# [Required work]
1. Name every person mentioned in the boxing commentary.
2. Give the gist of the boxing commentary in two sentences.
3. Carry on with the boxing commentary from its last sentence.

Mike Tyson is now 54 years old.

Jones may be younger, but his decision to re-enter the ring is probably even more dubious. Aside from the fact that Jones (unlike Tyson) is no natural heavyweight, he is the fighter who will most likely be at greater risk.

I’ve been thinking Jones should leave the sport ever since Glen Johnson made him seize in the ring for what seemed like a horrifying length of time 16 years ago.

But Jones kept fighting and kept getting knocked out (the last time by journeyman Enzo Maccarinelli five years ago). After getting KO’d by Maccarinelli, Jones fought (and won) four more meaningless bouts against guys you’ve already forgotten. Jones is now 51 years old, and if the hype is to be believed (always a risky consideration), these guys don’t plan on pulling their punches. Meaning someone—likely Jones—is going to be at great risk of getting their egg scrambled.

(Click here and see what Jones said about fighting on back in 2017.)

But let’s say they do take it easy on each other? What of that? Do we really want to watch two quinquagenarians wander around the ring while we sit at home watching (after paying $49.99 for the “privilege”) and thinking to ourselves, “man, once upon a time these guys were really something.”

What are we even doing? Is nostalgia worth that?

And then there’s the matter of Pacquiao vs. the biggest, ugliest mouth my ancestral country of Ireland has ever produced, Conor McGregor.

Let me quickly get out of the way the one nice thing about this fight—according to Manny, a portion of the proceeds will go to aid people suffering from COVID-19–all well and good. But as a boxing matter, who the hell needs this fight?

To be specific, what has Conor McGregor done to deserve to be in a boxing ring against an all time great like Manny Pacquiao? Three years ago he got carried into the tenth round by the (always) defense-first Floyd Mayweather Jr. only to get completely gassed, unable to lift his arms, under what can only be called a mild assault by the Money Man.

# [Data records]
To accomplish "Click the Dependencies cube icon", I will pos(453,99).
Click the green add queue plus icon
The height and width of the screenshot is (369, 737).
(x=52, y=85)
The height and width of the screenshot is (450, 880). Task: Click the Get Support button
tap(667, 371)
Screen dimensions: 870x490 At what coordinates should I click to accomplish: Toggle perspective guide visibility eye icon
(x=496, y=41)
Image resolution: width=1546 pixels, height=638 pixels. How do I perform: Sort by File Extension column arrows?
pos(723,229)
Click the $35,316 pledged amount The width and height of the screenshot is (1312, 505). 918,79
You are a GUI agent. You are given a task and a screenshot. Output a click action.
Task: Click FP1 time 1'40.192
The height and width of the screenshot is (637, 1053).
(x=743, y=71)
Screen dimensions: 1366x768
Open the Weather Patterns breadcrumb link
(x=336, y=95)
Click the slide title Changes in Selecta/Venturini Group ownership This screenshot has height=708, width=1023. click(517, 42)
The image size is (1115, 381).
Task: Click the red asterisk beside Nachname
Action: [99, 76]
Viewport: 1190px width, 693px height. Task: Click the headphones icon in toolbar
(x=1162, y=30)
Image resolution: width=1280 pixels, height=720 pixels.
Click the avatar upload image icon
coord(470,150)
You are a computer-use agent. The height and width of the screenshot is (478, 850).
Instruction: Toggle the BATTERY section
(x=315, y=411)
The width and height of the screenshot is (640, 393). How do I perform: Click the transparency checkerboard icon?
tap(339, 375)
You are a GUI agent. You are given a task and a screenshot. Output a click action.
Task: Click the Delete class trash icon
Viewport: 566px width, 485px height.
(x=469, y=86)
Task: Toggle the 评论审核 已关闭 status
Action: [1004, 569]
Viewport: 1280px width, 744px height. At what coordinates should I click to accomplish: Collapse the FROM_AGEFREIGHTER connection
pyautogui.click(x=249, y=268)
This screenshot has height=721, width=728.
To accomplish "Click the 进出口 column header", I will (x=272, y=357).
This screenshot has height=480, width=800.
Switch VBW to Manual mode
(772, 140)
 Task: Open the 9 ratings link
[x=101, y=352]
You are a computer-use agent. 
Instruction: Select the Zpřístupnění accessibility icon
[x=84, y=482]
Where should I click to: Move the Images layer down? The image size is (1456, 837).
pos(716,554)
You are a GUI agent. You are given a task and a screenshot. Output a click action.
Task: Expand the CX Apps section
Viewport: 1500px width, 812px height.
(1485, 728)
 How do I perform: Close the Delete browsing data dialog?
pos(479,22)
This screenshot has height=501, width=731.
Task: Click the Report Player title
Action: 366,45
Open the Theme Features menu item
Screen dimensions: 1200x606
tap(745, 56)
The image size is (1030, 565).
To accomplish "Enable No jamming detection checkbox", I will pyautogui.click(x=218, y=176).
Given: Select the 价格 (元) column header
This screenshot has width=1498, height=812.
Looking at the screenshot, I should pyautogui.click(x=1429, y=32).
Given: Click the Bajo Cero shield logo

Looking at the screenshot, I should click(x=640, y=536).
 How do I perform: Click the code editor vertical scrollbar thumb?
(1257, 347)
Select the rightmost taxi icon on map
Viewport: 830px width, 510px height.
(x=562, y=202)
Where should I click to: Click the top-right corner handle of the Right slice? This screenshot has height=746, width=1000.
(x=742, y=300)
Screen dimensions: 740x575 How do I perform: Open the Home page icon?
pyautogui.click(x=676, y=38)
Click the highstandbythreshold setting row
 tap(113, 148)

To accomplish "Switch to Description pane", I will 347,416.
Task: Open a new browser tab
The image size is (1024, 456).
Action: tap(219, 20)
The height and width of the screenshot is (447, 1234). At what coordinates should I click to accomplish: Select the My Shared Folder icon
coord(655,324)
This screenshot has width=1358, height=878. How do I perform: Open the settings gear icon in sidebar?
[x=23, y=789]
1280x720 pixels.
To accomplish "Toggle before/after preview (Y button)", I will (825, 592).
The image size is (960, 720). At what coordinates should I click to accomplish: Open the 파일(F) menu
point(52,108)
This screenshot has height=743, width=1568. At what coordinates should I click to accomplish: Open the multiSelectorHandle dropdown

# [Exercise responses]
1.
Mike Tyson
Jones
Glen Johnson
Enzo Maccarinelli
Manny Pacquiao
Conor McGregor
Floyd Mayweather Jr.

2. The writer argues that Jones, now 51 and knocked out several times, takes an even bigger risk than 54-year-old Tyson by returning to the ring, and doubts that paying $49.99 to watch two men past fifty is worth the nostalgia. The writer also asks who needs a Pacquiao–McGregor fight, granting only that some proceeds will aid people with COVID-19 and noting that McGregor tired out against Floyd Mayweather Jr. three years ago.

3.
I’m not even sure I’m asking the right question. It’s not just what did McGregor do to deserve a fight against Pacquiao, it’s what the hell did he do to deserve a fight against Floyd?

McGregor has no relevant experience in boxing. Sure, in MMA there is striking. There is also kicking, and choking, and quite often the fights end up being nothing more than two guys hugging up against a fence (not that there’s anything wrong with that). Is MMA fighting? Absolutely. Is it boxing?

Hell no.

So, here we are again having to listen to McGregor’s incendiary, puffed-up bloviating about the greatness of self while he’s getting ready to enter into a space he has no right or qualifications to step foot in.

And why is this happening?

For the same reason Tyson vs. Jones is happening: name recognition and money.

What we are seeing now is the equivalent of Michael Phelps swimming against a virtual shark…

..or Jesse Owens racing a horse (to be fair to Jesse, after striking down the Nazis at the ‘36 Olympics, he came home to a racist country that wouldn’t let him make a decent living—in other words, he ran against the equine because he needed the money).

Am I overstating the ridiculousness of Tyson vs. Jones and Pacquiao vs. McGregor by comparing them to two athletes who faced off against animals? Maybe, but I think only just. Because these two bouts are no more relevant than the contests Phelps and Owens took part in.

They are stunts. Freak shows. Something for the highway rubberneckers to glance at and tell their buddies about later over a Bud Light.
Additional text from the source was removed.